As already demonstrated above, PNPLA3 was induced in response to the PPARγ agonists rosiglitazone and pioglitazone, albeit the direct role of PNPLA3 and PPARγ has not yet been shown. We performed a luciferase transient transfection assay to examine whether PPARγ induces reporter activity of the proximal promoter region of the PNPLA3 gene (Fig. 7a and b). To do so, a 1 kb DNA fragment of the human PNPLA3 promoter, including the transcription start site, was placed before a luciferase reporter gene in the presence or absence of PPARγ2 and rosiglitazone. Rosiglitazone significantly induces the reporter activity in the PPARγ and PNPLA3 promoter-luciferase co-transfected cells, similar to the positive control DR1, demonstrating PPARγ-mediated induction of PNPLA3.
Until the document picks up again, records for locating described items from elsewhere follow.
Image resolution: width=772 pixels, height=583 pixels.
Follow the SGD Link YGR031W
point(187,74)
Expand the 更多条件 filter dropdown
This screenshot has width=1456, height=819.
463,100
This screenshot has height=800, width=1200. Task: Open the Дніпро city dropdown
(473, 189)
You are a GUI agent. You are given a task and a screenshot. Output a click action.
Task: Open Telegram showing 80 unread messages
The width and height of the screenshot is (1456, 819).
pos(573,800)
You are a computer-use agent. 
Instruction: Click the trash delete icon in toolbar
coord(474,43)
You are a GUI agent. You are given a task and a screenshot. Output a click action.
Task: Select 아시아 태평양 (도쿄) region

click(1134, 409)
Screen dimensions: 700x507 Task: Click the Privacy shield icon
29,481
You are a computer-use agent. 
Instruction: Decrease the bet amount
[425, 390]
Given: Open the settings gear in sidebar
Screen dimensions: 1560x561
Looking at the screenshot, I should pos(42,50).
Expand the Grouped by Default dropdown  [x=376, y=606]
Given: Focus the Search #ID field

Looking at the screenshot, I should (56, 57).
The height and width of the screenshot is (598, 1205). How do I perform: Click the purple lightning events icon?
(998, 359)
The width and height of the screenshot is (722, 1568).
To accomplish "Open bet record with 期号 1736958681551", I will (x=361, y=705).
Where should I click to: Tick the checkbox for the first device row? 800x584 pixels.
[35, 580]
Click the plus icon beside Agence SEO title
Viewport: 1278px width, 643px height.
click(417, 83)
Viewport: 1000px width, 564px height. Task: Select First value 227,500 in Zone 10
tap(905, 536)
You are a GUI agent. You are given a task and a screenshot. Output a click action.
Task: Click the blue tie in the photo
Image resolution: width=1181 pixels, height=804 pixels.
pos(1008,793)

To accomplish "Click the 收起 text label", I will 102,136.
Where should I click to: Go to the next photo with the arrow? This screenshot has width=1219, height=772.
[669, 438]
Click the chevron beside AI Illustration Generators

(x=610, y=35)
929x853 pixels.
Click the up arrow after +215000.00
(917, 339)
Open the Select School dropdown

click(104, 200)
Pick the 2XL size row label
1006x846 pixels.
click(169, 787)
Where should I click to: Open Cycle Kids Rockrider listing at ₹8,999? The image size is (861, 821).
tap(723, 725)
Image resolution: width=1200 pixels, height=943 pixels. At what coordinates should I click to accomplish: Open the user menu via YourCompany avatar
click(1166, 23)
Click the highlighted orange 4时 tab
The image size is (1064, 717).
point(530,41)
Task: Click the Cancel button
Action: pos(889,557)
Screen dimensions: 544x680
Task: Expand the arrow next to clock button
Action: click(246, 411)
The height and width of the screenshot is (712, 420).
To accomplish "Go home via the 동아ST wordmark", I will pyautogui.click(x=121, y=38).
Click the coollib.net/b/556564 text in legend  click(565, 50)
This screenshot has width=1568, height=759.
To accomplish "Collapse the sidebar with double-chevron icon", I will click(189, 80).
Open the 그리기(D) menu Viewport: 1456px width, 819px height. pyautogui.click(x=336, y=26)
Next, we explored which site(s) on the promoter region of the human PNPLA3 gene is responsible for the PPARγ-mediated induction of PNPLA3. To define the responsible site(s), we mapped four potential peroxisome proliferator response element (PPRE)-predicted sequences, PPRE 71, -103 to -93, -713 to -707, -790 to -780 (Fig. 7c) using online tools NUBIscan and Genomatix software. A gel mobility assay was performed on double-stranded oligonucleotides containing these PPRE-predicted sequences and a DR1 as a positive control and incubated with cytosolic and nuclear protein from SGBS preadipocytes and differentiated adipocytes. PPARγ nuclear protein bound strongly to the DR1 in differentiated adipocytes but not in the preadipocytes (Fig. 7d), confirming that PPARγ is crucial in the adipocyte differentiation process and is part of the complex bound to the DR1. Interestingly, among the four predicted PPRE sequences analysed, only two PPREs at positions − 713 − 707 and − 790 − 780 appear to bound to PPARγ in the differentiated adipocytes (Fig. 7e). The introduction of a mutation in the PPRE − 713 to -707mut, -790 to -780mutER4, and − 790 to -780mutDR1 (Fig. 7e and 8a) abolished binding activity. Next, we cloned the newly identified PPARγ binding sites in the PNPLA3 promoter, -790 to -780, -790 to -780mutER4, and − 790 to -780mutDR1 in front of a luciferase reporter gene, and transfected Cos-7 cells with PPARγ in the presence or absence of rosiglitazone. PPARγ and its agonist did not increase the reporter activity in the mutant sites, therefore demonstrating the inability of PPARγ to bind the mutated PPREs (Fig. 8b), which was in line with our gel shift data. Collectively, these results revealed, for the first time, the specific binding of PPARγ to two possible sites in the proximal promoter of the PNPLA3 gene, regulating PNPLA3 expression in adipocytes.